Segundo auxiliares de Temer, caso a estratégia prospere o nome será escolhido no ano que vem. Os preferidos do presidente são o ministro da Fazenda, Henrique Meirelles (PSD), o presidente da Câmara, Rodrigo Maia (DEM-RJ), e o prefeito de São Paulo, João Doria (PSDB). O governador de São Paulo, Geraldo Alckmin (PSDB), pode ser o escolhido, mas precisa se reaproximar do PMDB e de Temer. A candidatura do próprio presidente não está descartada, apesar dos apenas 3% de aprovação nas pesquisas. Ele próprio se coloca como o "último da fila".

Quem vier a ser o escolhido terá de defender a gestão Temer, iniciada em 2016, após o impeachment de Dilma Rousseff. O Planalto avalia hoje que os índices econômicos estarão mais favoráveis no próximo ano e que o governo terá um capital eleitoral positivo.

A tarefa de Temer é de difícil execução e consiste em, antes de mais nada, aprovar uma pauta econômica no Congresso que permita acelerar a geração de empregos. Com o vento a favor e a caneta nas mãos, o presidente espera reduzir a influência da ala do PSDB que defende o desembarque do governo e manter a coesão da frente até as eleições.

A estratégia do Planalto se divide em três frentes que se complementam. No front político, Temer faz questão de deixar a discussão de nomes em aberto. Aliados comparam a ação do presidente com a política "de raiz" praticada pelo velho PSD de Juscelino Kubitschek, que teve ministros em todos governos entre 1945 e 1965, e citam despistes e salamaleques feitos pelas raposas do PMDB como exemplo da habilidade do presidente e seus homens de confiança.

Escolha. Pelo roteiro traçado pelo presidente, a escolha do nome seria entre abril e junho do ano que vem. Auxiliares de Temer apostam que, se as estratégias no Congresso e na economia funcionarem, a manutenção da aliança será natural. Com os sete principais partidos o candidato do governo teria mais de 6 minutos dos 12,5 minutos de cada bloco do horário eleitoral.

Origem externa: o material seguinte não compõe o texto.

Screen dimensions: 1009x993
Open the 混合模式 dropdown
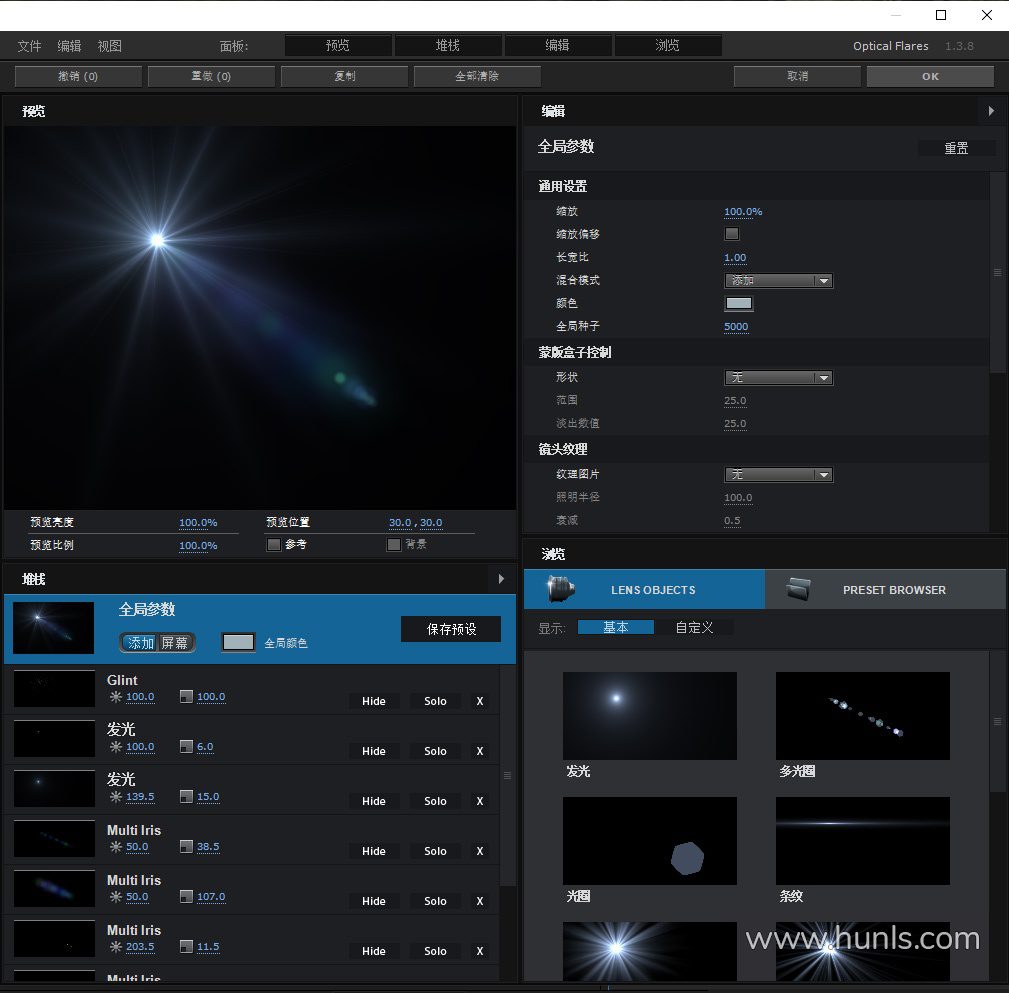point(778,281)
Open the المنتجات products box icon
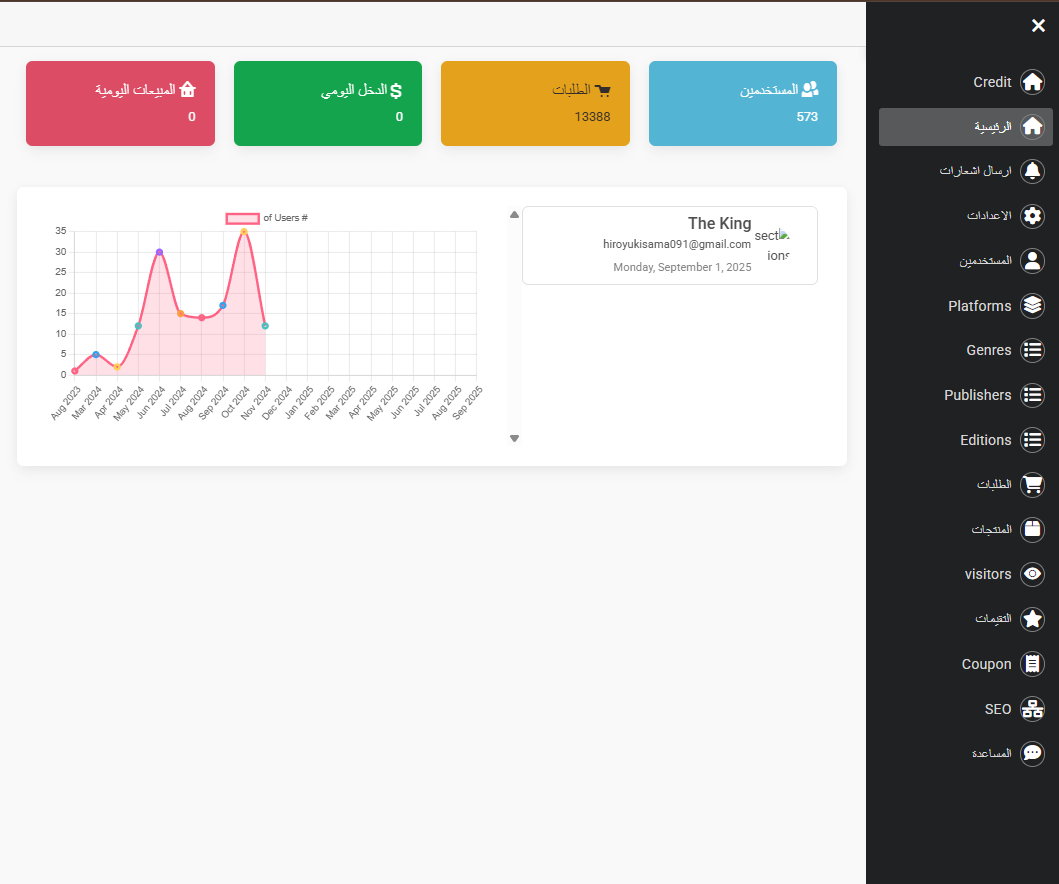 click(x=1032, y=529)
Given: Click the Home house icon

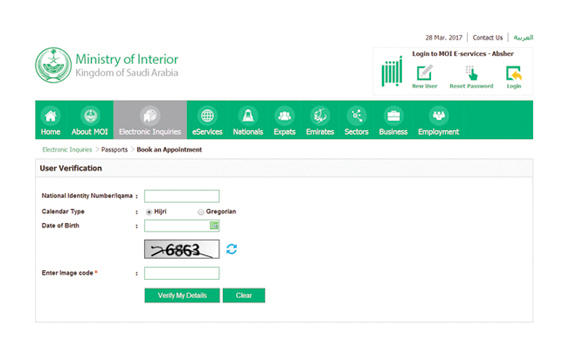Looking at the screenshot, I should point(51,116).
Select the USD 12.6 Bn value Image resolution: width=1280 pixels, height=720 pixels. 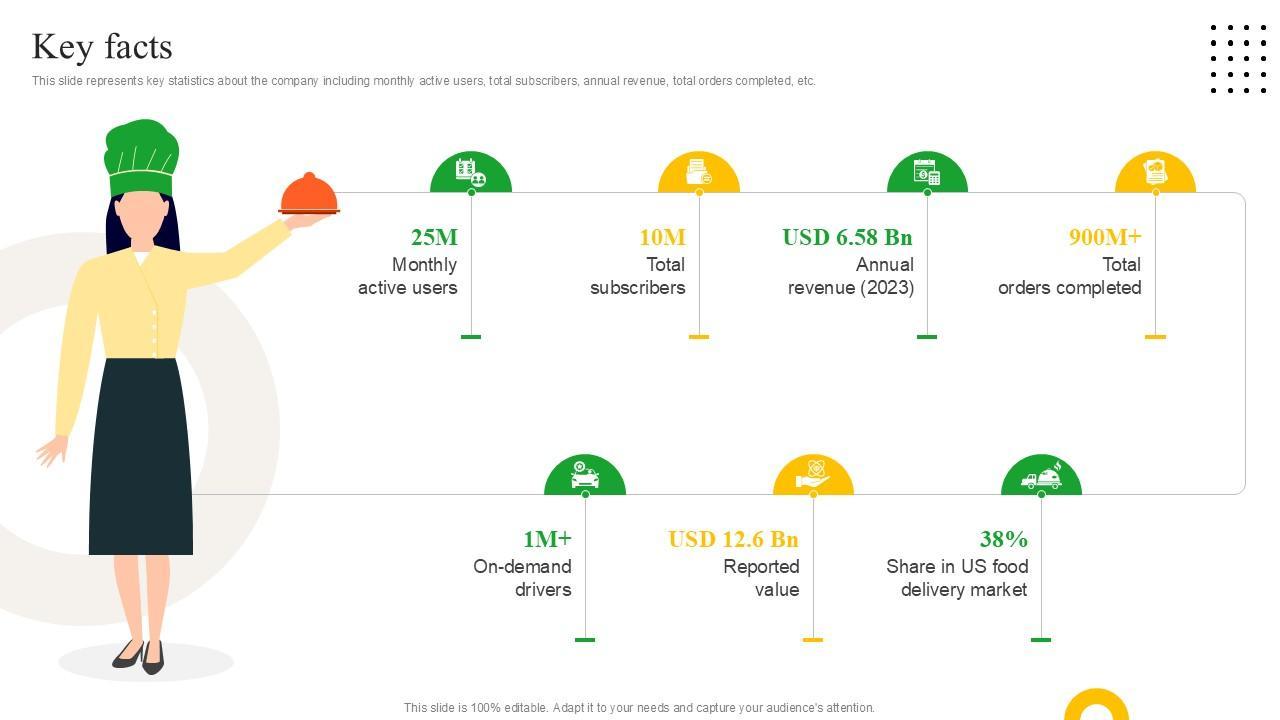pos(733,539)
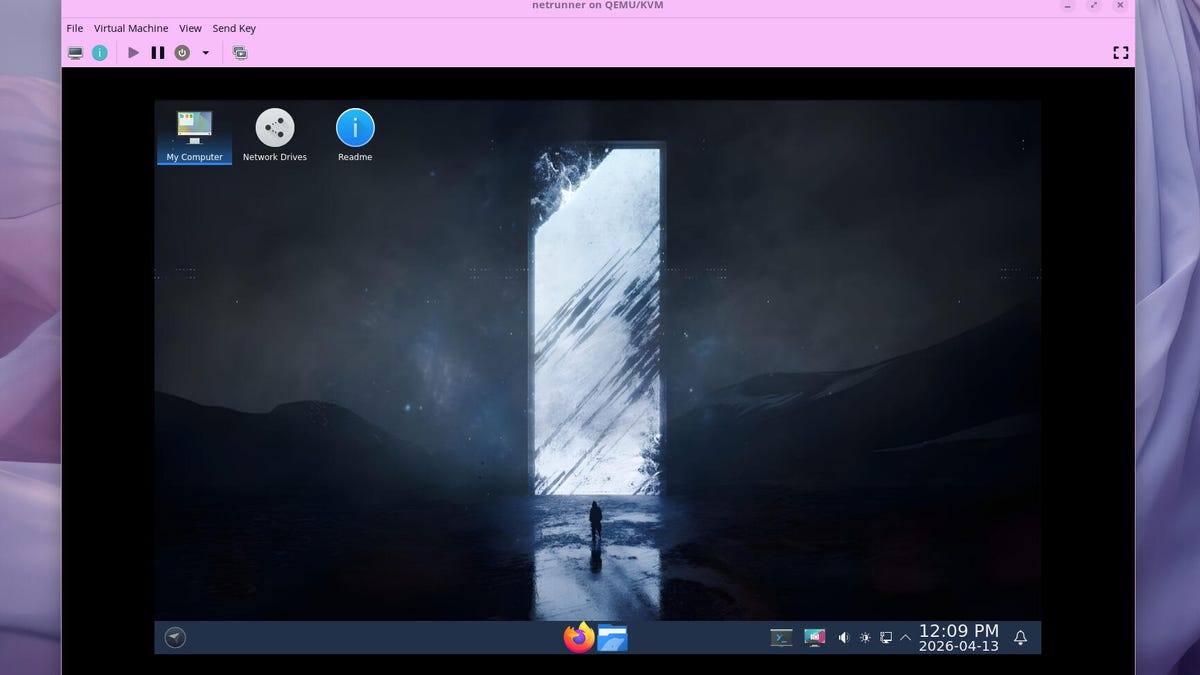Launch Firefox from the taskbar

[x=578, y=637]
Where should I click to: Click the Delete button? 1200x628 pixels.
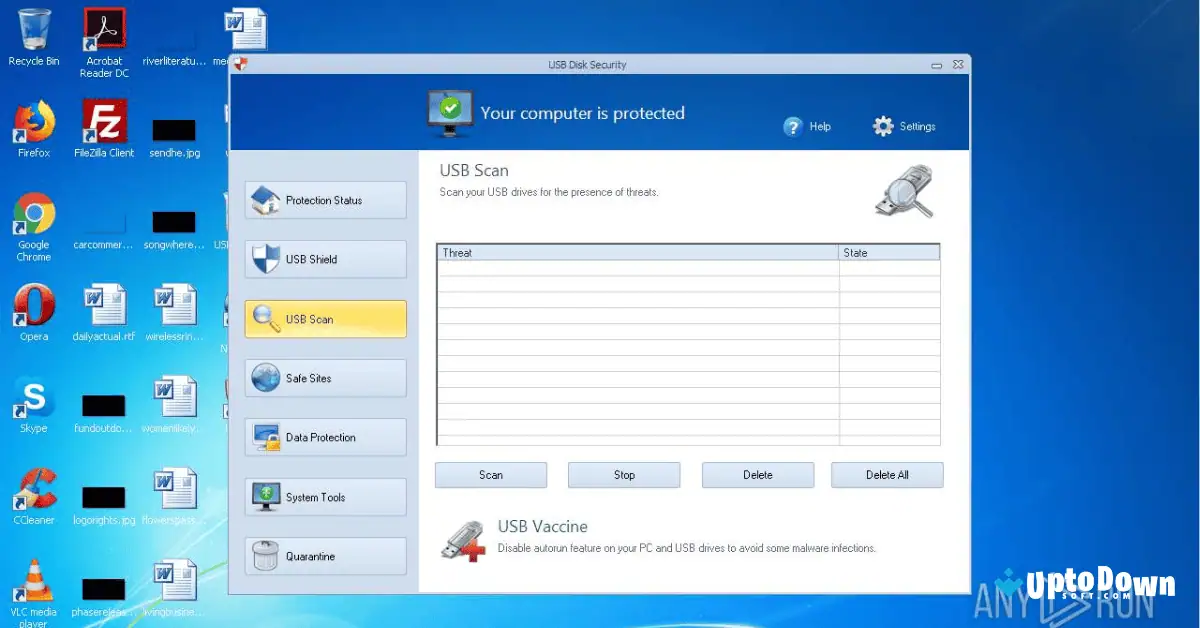click(757, 475)
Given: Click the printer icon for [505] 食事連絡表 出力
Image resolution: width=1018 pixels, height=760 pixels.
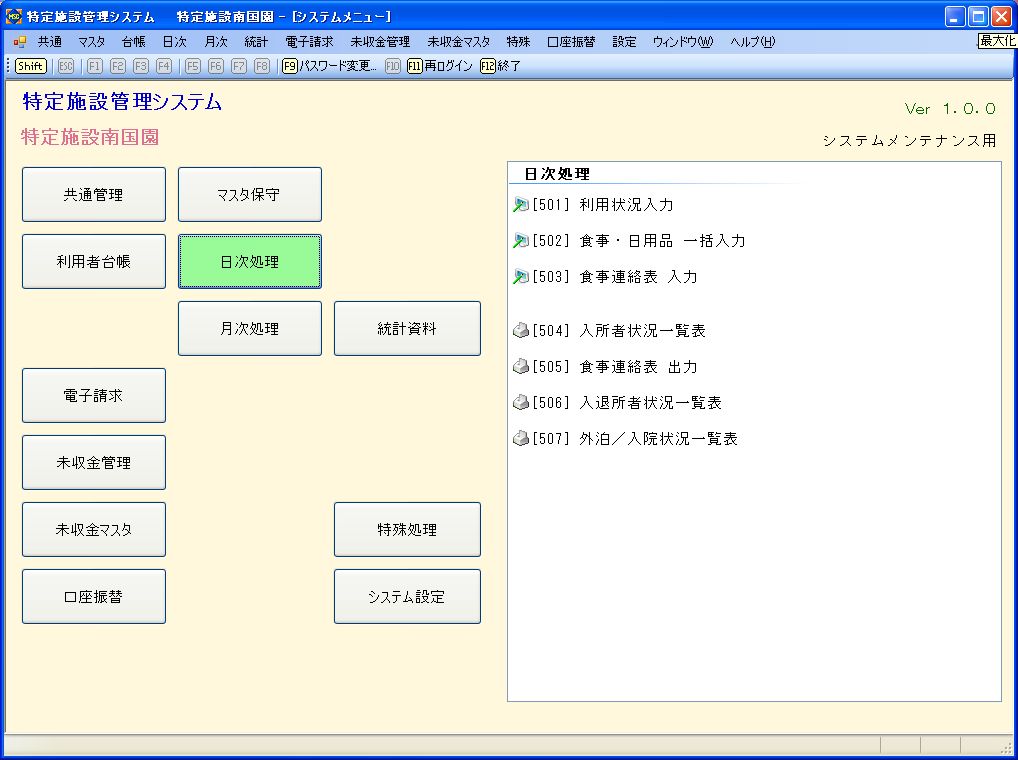Looking at the screenshot, I should coord(520,367).

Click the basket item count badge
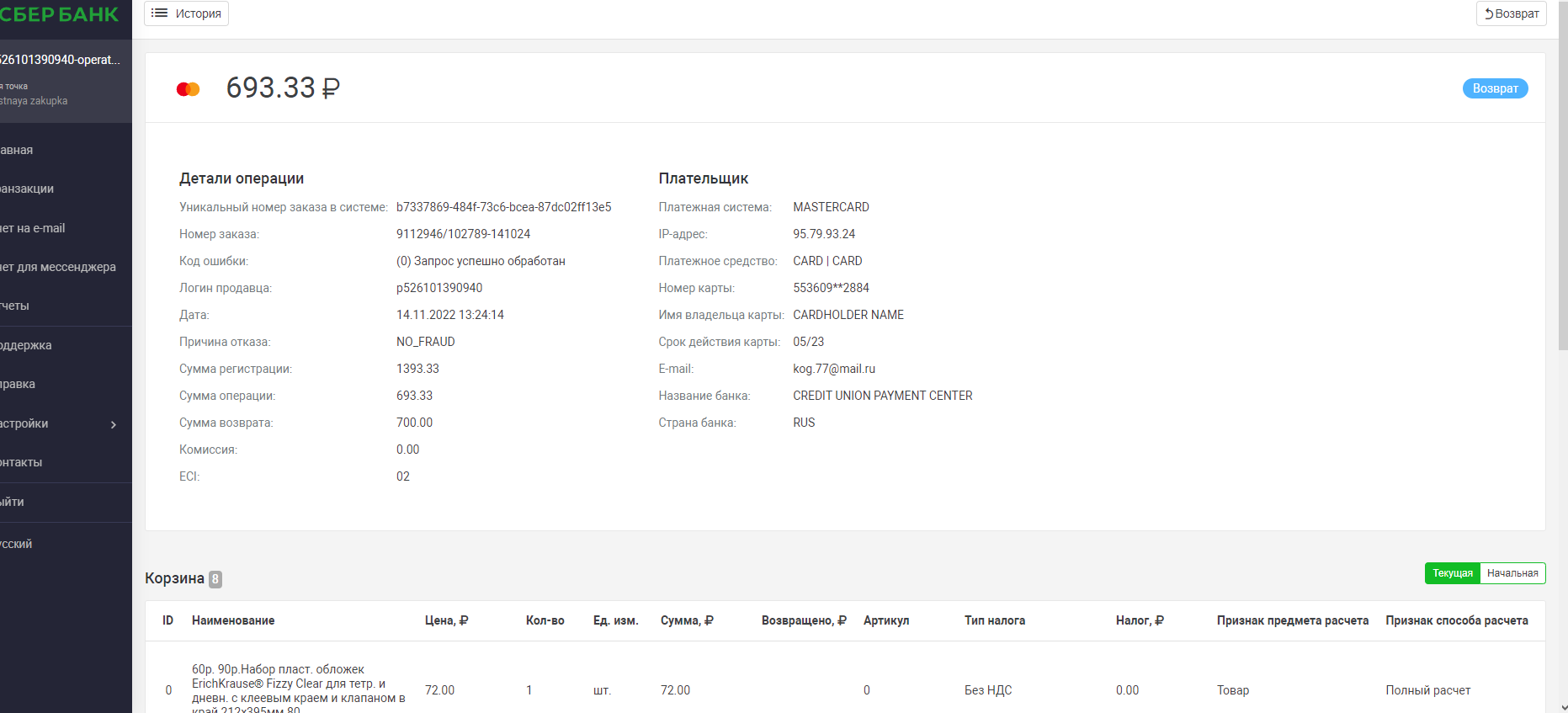215,579
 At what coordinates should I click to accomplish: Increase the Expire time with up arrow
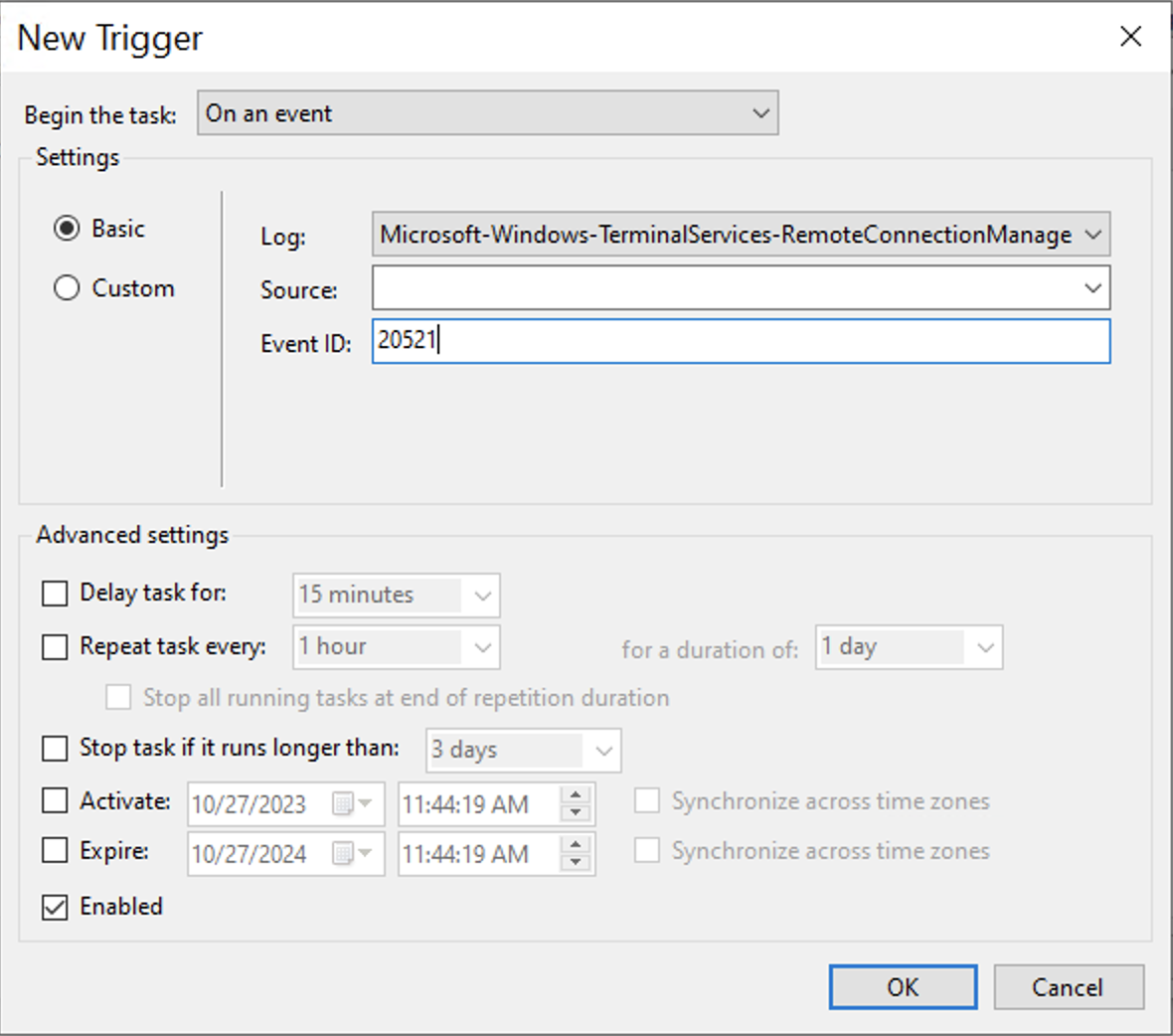[576, 844]
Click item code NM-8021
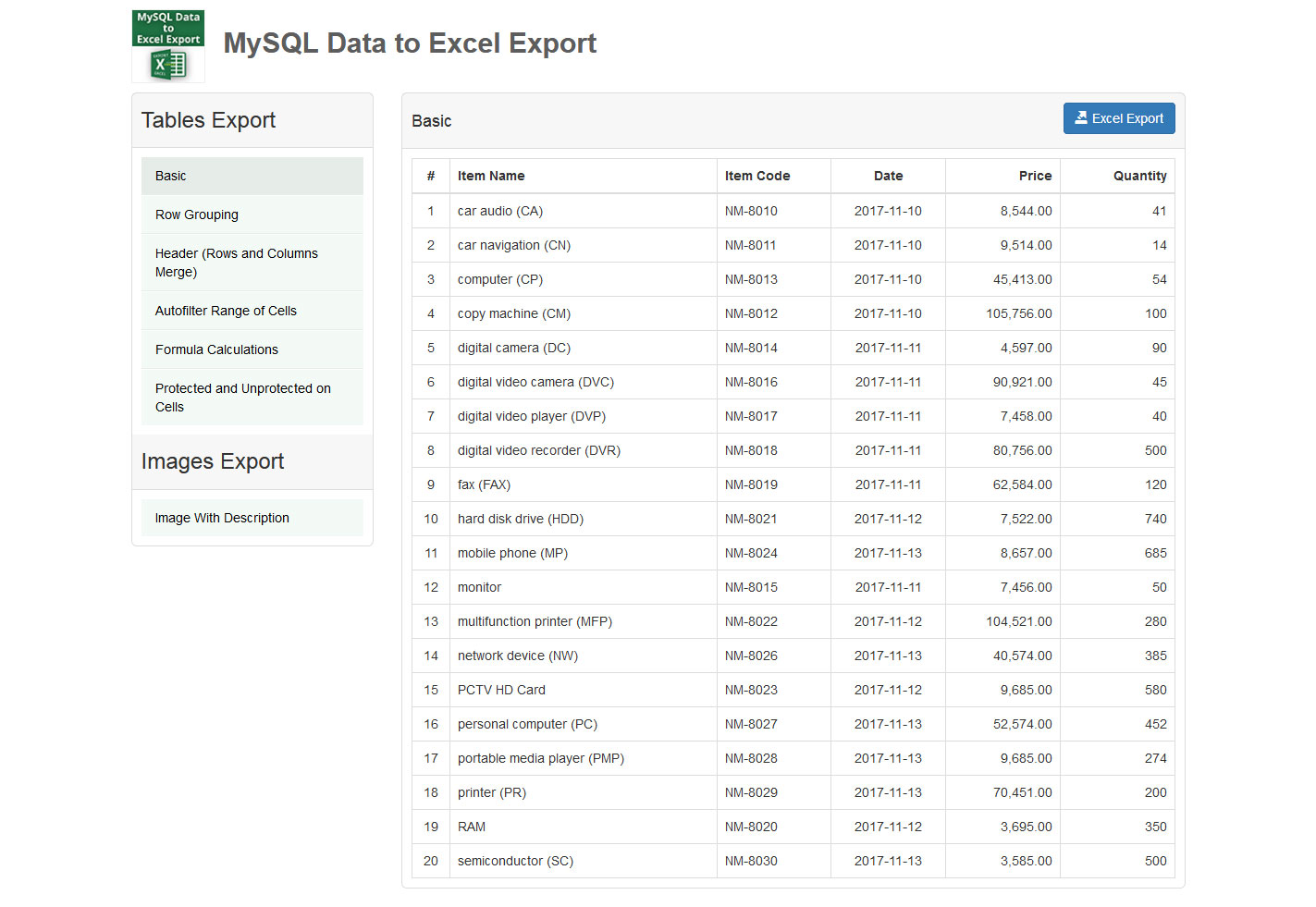 point(751,519)
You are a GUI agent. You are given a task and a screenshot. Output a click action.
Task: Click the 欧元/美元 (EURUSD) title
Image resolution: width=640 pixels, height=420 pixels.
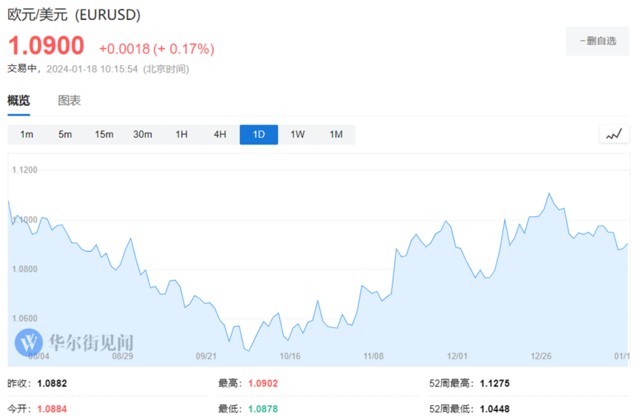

Já Lula, isolado, teria apenas 1,5 minuto do PT.

Temer quer aprovar no Congresso Nacional as emendas constitucionais da reforma da Previdência e a simplificação tributária, além das medidas provisórias que criam o novo Fundo de Financiamento Estudantil (Fies), alteram as normas para exploração mineral e adiam o aumento de contribuição previdenciária do funcionalismo.

Além disso, o governo deve agilizar as votações de projetos de lei que agradam a setores importantes do Congresso como os que reduzem a multa sobre o FGTS, permitem a participação de estrangeiros em empresas aéreas, modernizam as regras para o setor de telecomunicações, autorizam a venda de terras para estrangeiros, agilizam os procedimentos de licenciamento ambiental e alteram as agências reguladoras.

Outro front é o econômico
Na pauta do governo estão os leilões para exploração de petróleo e gás e distribuição de energia elétrica e o acompanhamento da implementação das novas leis trabalhistas. Em conversas com Temer, empresários garantiram que com estas medidas a criação de empregos vai acelerar em 2018.

O dono da Riachuelo, Flávio Rocha, falou na criação de 4 mil postos intermitentes e 8 mil temporários e representantes da Associação Brasileira da Indústria Têxtil e de Confecção (Abit) estimaram 100 mil novas vagas no setor.

Os empregos, no entanto, estão condicionados às pautas no Congresso, especialmente à reforma da Previdência. "Ou a reforma vem ou a crise volta", disse o economista Marcos Lisboa, do Insper, a Temer na semana passada.